Dieux built a whole brand on being the honest friend in skincare. No BS, no fluff. So when I read the Resurrection Serum label, I actually squinted.
Here’s the thing — the brand calls it “clean,” but there’s a synthetic thickener in here that most “green” brands refuse to touch. Hypromellose. Not bad. Just… unexpected for the vibe.
A $58 serum that claims to repair your barrier without feeling heavy. The pitch: “Your skin but better.” I bought it because I’m tired of goopy moisturizers that sit on my face like a wet sock.
Glycerin base, not water
First ingredient is glycerin. Means it actually hydrates instead of evaporating.
No fragrance, no essential oils
Smells like nothing. Literally nothing. I checked twice.
One pump = perfect dose
The dropper is actually calibrated. No more guessing.
Four actives doing the heavy lifting. No peptides, no retinol — just targeted lipids and hydration. The “clean” debate? It’s mostly marketing fluff, but here’s what’s actually inside.

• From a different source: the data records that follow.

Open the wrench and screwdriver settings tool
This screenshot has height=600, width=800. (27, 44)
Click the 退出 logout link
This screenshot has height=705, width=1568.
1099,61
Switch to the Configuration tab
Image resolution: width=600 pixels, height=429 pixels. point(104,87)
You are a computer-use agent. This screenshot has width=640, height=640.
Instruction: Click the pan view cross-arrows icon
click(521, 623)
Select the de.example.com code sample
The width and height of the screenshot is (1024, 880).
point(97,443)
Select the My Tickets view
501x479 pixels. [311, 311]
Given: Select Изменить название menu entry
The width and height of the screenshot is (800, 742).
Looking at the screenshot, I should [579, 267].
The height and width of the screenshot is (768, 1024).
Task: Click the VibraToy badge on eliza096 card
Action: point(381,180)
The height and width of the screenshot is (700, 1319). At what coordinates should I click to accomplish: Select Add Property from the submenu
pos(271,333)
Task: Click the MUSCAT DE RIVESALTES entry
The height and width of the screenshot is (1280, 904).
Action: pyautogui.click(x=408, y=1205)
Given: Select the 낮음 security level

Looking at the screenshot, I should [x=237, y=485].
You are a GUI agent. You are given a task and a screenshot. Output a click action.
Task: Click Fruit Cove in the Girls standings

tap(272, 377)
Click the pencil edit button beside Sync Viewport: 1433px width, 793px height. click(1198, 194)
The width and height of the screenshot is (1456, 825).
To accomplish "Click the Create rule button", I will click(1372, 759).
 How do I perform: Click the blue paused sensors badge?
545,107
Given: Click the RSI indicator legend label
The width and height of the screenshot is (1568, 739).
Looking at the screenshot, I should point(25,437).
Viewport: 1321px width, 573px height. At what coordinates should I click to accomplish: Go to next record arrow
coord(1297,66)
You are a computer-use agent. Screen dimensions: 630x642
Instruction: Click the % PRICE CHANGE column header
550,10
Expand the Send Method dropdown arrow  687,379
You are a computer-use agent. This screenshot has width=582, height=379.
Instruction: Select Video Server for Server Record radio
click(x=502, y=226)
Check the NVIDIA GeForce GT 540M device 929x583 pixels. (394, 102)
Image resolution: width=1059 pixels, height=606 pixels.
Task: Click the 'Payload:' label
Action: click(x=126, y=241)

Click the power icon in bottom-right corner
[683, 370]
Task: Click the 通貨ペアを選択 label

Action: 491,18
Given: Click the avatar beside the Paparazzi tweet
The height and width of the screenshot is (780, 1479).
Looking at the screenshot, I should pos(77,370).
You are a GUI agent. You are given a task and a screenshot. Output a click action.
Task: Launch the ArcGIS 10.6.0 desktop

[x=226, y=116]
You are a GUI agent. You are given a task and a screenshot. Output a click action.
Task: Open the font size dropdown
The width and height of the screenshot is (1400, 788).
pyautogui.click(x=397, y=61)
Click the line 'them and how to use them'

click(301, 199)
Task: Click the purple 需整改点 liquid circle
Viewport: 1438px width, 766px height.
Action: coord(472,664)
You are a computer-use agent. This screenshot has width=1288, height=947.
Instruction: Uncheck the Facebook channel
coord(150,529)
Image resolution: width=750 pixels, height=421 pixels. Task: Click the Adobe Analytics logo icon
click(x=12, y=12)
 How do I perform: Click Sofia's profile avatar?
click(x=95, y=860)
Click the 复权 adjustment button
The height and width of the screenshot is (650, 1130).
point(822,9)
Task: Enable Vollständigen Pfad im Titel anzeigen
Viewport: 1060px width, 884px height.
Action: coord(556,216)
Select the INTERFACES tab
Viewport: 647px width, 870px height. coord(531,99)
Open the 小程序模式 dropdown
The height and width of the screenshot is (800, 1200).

- Glycerin: Locks water into skin without clogging
- Squalane: Lightweight oil that mimics your own sebum
- Ceramide NP: Fills gaps in your barrier so irritants can’t get in
- Hypromellose: Thickens texture without being comedogenic
Texture is weirdly thin — like slightly thick water. Absorbs in 12 seconds. Leaves zero film. I actually forgot I put it on twice.
Week 2: My T-zone stopped producing its own grease slick. Not dewy. Just… normal. The kind of boring your skin needs.
My redness dropped maybe 30%. Pores look the same. But my skin stopped flaking in winter air — that’s rare for me. Not a miracle. Just a solid everyday workhorse.
It’s clean enough — the hypromellose thing is a nothingburger. But the real story is boring efficacy. Does the job, doesn’t brag about it.